══ Input data

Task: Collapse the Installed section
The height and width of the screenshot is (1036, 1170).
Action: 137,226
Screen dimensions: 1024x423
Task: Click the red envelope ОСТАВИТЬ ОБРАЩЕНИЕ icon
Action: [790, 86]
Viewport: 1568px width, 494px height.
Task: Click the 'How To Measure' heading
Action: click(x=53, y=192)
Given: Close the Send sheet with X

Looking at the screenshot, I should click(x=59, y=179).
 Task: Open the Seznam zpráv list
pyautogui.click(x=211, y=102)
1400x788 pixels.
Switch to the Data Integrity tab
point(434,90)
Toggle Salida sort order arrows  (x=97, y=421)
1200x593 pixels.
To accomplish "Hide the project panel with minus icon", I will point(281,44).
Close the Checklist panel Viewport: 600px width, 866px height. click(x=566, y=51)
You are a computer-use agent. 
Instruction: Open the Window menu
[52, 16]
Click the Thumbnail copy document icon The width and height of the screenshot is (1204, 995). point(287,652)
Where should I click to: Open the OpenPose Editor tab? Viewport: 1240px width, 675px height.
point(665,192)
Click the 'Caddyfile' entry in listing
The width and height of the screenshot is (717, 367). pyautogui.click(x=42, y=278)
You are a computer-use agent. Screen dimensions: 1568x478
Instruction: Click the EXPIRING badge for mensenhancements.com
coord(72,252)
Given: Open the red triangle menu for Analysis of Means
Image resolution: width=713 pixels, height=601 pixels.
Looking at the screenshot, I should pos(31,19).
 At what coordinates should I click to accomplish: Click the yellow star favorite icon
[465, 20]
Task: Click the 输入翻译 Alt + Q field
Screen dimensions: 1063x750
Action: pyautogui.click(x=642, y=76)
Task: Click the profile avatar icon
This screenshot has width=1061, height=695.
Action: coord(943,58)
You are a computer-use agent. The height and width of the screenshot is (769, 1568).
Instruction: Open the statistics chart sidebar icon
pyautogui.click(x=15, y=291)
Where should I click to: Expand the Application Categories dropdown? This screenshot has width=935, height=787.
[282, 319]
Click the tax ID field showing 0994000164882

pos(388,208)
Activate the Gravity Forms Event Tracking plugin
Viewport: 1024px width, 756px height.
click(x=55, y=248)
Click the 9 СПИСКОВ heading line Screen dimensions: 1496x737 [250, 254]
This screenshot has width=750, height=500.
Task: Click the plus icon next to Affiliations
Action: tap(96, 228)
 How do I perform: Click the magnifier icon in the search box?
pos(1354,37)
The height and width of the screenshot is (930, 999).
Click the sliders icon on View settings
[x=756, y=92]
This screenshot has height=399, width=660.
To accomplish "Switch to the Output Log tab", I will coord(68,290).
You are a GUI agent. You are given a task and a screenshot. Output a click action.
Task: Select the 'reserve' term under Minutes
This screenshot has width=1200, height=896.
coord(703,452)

════

_About this task_
Beginning with the very first line of the records above, please retype each line through the one that has "Click the Thumbnail", and add nothing.

_Output for this task_
Task: Collapse the Installed section
The height and width of the screenshot is (1036, 1170).
Action: 137,226
Screen dimensions: 1024x423
Task: Click the red envelope ОСТАВИТЬ ОБРАЩЕНИЕ icon
Action: [790, 86]
Viewport: 1568px width, 494px height.
Task: Click the 'How To Measure' heading
Action: click(x=53, y=192)
Given: Close the Send sheet with X

Looking at the screenshot, I should click(x=59, y=179).
 Task: Open the Seznam zpráv list
pyautogui.click(x=211, y=102)
1400x788 pixels.
Switch to the Data Integrity tab
point(434,90)
Toggle Salida sort order arrows  (x=97, y=421)
1200x593 pixels.
To accomplish "Hide the project panel with minus icon", I will point(281,44).
Close the Checklist panel Viewport: 600px width, 866px height. click(x=566, y=51)
You are a computer-use agent. 
Instruction: Open the Window menu
[52, 16]
Click the Thumbnail copy document icon The width and height of the screenshot is (1204, 995). point(287,652)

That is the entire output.